Cronin, behind the surprise 2023 horror hit “Evil Dead Rise,” is weirdly obsessed by toes and teeth, and while he gets kudos for having an Arabic-speaking main actor (a superb May Calamawy) and portraying real-feeling Middle Eastern characters, there’s a feeling that no one wanted to edit his weirder impulses, like some light, inter-family cannibalism.
It starts with the abduction of a Cairo-based family’s young daughter, who resurfaces eight years later in a 3,000-year-old sarcophagus, catatonic and showing symptoms of severe trauma. The sarcophagus literally has dropped out of the sky as part of a plane crash.
This image released by Warner Bros. Pictures shows Shylo Molina, left, and Billie Roy in a scene from “Lee Cronin’s The Mummy.” Credit: AP/Patrick Redmond
“She just needs our care and support and time,” the dad (Jack Reynor, remaining good despite the slog) says until his daughter starts moving like a feral creature, doing horror-movie bone cracking poses, projectile vomiting, creeping behind walls and eating bugs. You know, like most teenagers.
He teams up with our Cairo-based cop to unravel the mystery of what happened to his eldest daughter, who starts messing with her family — levitating some, hypnotizing others to slam their heads into wood beams, all with a creepy, sing-song voice. It’s The Mummy as influencer.
“We can’t fix her if we don’t know what happened to her,” says dad, who goes so far as consulting with an expert on the cursive writing system used for Ancient Egypt.
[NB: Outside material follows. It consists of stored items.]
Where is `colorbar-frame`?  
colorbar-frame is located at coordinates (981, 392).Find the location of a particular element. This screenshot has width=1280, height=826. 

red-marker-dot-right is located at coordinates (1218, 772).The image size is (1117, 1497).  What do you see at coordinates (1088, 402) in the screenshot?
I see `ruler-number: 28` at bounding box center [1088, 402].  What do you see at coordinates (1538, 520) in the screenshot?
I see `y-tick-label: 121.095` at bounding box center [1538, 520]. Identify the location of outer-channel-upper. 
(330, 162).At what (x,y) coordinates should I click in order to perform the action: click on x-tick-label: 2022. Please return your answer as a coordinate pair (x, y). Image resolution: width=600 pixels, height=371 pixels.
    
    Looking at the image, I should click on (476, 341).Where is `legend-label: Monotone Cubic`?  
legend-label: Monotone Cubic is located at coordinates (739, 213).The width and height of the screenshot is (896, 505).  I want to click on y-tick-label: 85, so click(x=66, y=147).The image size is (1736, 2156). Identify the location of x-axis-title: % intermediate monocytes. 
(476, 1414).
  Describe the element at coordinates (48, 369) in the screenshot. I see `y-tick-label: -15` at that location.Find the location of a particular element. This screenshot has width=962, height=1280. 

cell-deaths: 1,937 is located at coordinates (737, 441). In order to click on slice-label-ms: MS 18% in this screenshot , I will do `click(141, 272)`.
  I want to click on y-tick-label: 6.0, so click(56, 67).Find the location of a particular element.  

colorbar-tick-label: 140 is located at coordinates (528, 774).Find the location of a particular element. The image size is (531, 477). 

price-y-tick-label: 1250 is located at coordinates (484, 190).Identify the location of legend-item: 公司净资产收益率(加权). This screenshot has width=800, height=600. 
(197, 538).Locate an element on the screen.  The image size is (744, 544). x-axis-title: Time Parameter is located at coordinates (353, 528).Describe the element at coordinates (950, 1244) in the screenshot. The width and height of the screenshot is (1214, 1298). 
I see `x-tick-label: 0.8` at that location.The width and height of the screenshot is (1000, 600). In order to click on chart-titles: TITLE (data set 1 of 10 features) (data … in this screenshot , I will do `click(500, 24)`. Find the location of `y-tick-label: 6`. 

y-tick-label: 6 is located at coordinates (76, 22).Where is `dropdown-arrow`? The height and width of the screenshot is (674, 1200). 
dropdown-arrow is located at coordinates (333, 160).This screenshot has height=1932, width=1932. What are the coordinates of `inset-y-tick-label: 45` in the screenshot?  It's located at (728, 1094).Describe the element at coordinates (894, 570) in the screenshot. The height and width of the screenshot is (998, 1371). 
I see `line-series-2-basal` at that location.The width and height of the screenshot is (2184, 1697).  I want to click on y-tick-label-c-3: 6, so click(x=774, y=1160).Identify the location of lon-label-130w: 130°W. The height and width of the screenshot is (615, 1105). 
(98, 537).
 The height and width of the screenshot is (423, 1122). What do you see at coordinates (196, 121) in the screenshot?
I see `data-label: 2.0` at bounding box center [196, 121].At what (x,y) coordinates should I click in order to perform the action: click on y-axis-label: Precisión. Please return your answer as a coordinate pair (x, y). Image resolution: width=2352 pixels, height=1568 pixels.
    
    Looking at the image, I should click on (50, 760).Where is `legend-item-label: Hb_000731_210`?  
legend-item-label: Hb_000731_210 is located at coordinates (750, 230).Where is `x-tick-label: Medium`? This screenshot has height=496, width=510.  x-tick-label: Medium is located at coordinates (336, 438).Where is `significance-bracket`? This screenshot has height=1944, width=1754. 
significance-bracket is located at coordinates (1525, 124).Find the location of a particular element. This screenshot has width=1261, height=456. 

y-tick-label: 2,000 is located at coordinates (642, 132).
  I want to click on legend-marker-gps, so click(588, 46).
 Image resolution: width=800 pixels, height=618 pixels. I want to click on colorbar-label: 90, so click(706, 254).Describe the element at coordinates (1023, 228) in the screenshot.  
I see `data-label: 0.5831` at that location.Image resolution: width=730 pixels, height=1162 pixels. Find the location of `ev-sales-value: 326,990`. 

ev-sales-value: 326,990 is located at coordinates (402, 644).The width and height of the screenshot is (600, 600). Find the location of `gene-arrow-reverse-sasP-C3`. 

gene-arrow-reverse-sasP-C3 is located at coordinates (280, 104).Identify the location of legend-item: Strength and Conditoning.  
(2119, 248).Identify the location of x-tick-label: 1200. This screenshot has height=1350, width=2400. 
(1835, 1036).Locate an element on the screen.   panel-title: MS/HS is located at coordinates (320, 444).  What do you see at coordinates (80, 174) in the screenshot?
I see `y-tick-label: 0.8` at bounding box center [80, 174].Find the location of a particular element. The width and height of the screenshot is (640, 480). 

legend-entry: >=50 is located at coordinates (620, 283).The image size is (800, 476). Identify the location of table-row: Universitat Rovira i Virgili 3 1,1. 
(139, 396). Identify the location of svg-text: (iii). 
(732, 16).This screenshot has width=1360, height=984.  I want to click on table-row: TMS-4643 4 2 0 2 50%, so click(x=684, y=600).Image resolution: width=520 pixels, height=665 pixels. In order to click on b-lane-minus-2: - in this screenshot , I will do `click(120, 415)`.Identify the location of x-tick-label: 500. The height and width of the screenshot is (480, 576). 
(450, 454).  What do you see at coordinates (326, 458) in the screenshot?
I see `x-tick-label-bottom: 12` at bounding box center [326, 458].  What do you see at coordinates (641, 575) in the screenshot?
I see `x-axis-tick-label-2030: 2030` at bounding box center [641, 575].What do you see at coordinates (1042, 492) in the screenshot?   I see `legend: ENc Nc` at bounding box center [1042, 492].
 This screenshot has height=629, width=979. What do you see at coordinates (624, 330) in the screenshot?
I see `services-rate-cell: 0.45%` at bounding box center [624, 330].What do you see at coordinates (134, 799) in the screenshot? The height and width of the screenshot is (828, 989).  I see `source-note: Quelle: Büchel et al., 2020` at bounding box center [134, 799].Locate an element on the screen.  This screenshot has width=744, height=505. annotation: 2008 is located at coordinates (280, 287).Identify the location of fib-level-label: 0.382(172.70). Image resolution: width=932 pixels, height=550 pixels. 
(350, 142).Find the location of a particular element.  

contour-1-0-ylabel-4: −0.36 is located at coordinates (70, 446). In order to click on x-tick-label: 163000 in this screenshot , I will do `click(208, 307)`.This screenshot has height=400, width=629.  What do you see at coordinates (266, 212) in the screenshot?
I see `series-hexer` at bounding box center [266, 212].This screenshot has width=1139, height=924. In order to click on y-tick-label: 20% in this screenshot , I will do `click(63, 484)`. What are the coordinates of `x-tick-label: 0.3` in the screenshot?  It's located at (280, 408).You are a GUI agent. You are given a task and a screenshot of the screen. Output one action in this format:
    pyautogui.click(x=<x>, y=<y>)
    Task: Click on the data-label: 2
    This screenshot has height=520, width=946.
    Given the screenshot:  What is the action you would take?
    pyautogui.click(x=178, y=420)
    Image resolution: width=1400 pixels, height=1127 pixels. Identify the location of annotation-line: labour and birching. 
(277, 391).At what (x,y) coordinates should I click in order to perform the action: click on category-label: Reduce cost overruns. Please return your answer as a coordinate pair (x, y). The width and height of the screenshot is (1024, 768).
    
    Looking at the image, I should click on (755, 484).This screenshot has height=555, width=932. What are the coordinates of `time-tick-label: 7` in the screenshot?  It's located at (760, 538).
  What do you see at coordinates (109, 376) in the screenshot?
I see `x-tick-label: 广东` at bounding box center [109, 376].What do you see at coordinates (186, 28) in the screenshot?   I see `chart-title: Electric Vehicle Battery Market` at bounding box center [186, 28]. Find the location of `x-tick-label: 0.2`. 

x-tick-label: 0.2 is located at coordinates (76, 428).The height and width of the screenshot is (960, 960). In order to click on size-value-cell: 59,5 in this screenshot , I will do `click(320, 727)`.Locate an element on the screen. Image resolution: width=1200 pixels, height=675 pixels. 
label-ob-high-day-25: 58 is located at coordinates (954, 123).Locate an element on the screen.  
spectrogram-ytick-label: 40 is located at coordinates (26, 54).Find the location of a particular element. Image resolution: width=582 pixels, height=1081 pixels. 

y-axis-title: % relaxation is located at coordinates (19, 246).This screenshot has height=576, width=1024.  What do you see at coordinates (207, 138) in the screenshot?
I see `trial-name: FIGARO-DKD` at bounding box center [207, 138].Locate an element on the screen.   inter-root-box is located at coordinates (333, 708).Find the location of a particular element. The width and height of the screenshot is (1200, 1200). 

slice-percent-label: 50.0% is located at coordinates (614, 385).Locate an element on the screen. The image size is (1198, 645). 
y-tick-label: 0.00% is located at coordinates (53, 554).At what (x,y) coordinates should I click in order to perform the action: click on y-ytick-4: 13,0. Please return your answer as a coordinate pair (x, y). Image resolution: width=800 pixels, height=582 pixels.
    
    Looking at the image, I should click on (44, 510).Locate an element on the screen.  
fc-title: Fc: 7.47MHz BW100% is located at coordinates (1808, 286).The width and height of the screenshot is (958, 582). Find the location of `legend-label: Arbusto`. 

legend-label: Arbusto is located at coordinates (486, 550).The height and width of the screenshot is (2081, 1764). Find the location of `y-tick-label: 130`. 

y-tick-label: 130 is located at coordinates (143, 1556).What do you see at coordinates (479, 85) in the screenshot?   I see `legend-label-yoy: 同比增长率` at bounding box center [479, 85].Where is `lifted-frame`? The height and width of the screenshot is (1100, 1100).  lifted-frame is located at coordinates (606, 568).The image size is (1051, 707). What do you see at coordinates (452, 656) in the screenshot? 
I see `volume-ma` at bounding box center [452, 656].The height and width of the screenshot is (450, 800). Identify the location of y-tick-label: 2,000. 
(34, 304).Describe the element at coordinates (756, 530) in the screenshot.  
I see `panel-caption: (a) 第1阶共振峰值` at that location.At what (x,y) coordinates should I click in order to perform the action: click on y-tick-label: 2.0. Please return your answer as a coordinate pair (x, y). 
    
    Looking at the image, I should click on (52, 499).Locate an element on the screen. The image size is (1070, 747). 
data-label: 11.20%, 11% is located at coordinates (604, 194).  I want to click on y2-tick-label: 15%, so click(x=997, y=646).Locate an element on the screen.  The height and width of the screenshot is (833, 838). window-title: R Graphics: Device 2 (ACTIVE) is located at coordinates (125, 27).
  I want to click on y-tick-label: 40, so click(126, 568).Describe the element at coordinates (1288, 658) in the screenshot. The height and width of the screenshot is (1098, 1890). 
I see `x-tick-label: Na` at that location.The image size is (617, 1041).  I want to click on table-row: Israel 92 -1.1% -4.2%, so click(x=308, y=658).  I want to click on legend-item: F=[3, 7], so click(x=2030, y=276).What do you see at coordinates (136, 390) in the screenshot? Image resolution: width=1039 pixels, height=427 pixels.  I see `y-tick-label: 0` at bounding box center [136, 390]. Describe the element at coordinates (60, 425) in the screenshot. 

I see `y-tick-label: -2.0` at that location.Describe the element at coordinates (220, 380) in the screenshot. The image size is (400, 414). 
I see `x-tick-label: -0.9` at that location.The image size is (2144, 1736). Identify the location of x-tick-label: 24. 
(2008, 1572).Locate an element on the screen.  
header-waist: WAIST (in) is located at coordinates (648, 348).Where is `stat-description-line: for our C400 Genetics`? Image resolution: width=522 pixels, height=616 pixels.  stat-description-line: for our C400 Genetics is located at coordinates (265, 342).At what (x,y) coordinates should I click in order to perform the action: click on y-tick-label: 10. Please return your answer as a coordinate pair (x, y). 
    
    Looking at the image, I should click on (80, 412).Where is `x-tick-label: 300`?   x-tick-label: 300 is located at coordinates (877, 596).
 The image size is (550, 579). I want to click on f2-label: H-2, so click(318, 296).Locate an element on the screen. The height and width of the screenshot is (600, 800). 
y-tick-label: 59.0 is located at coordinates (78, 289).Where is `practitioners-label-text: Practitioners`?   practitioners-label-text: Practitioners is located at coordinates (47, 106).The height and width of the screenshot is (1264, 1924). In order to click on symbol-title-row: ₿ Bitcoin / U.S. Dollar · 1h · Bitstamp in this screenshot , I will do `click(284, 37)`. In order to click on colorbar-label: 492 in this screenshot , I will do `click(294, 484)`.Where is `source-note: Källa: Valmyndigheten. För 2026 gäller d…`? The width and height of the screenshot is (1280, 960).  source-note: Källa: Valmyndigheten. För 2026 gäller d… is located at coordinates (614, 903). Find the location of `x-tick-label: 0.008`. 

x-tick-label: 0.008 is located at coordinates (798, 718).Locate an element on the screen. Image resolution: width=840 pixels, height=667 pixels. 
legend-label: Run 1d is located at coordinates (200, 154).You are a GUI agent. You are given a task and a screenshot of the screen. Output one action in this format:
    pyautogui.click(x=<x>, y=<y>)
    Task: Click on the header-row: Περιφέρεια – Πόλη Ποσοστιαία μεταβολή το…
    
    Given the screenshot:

Cronin leans into all the horror cliches — storms, dollhouses, flickering lights, muttered spells, whacked-out cults, bathtubs filled with rotting water, skittering insects and random coyotes — to establish a staid and eerie foundation, only to go over-the-top gorefest at the end, which prompted laughter at a recent showing.
This image released by Warner Bros. Pictures shows May Calamawy in a scene from “Lee Cronin’s The Mummy.” Credit: AP/Quim Vives
The Egyptian-U.S. detective story grafted onto this monster movie is a nice touch but gets lost, and there’s perhaps the weirdest use of The Band’s classic song “The Weight.” (Cronin also uses a Bruce Springsteen song).
In publicity material for the movie, Cronin reveals that he made his movie after realizing there hasn’t been a truly terrifying version made of “The Mummy.” He’s right. Even after his own offering.
“Lee Cronin’s The Mummy,” a Warner Bros. Pictures release that is in theaters Friday, is rated R by the Motion Picture Association for strong disturbing violent content, gore, language and brief drug use. Running time: 133 minutes. Half a star out of four.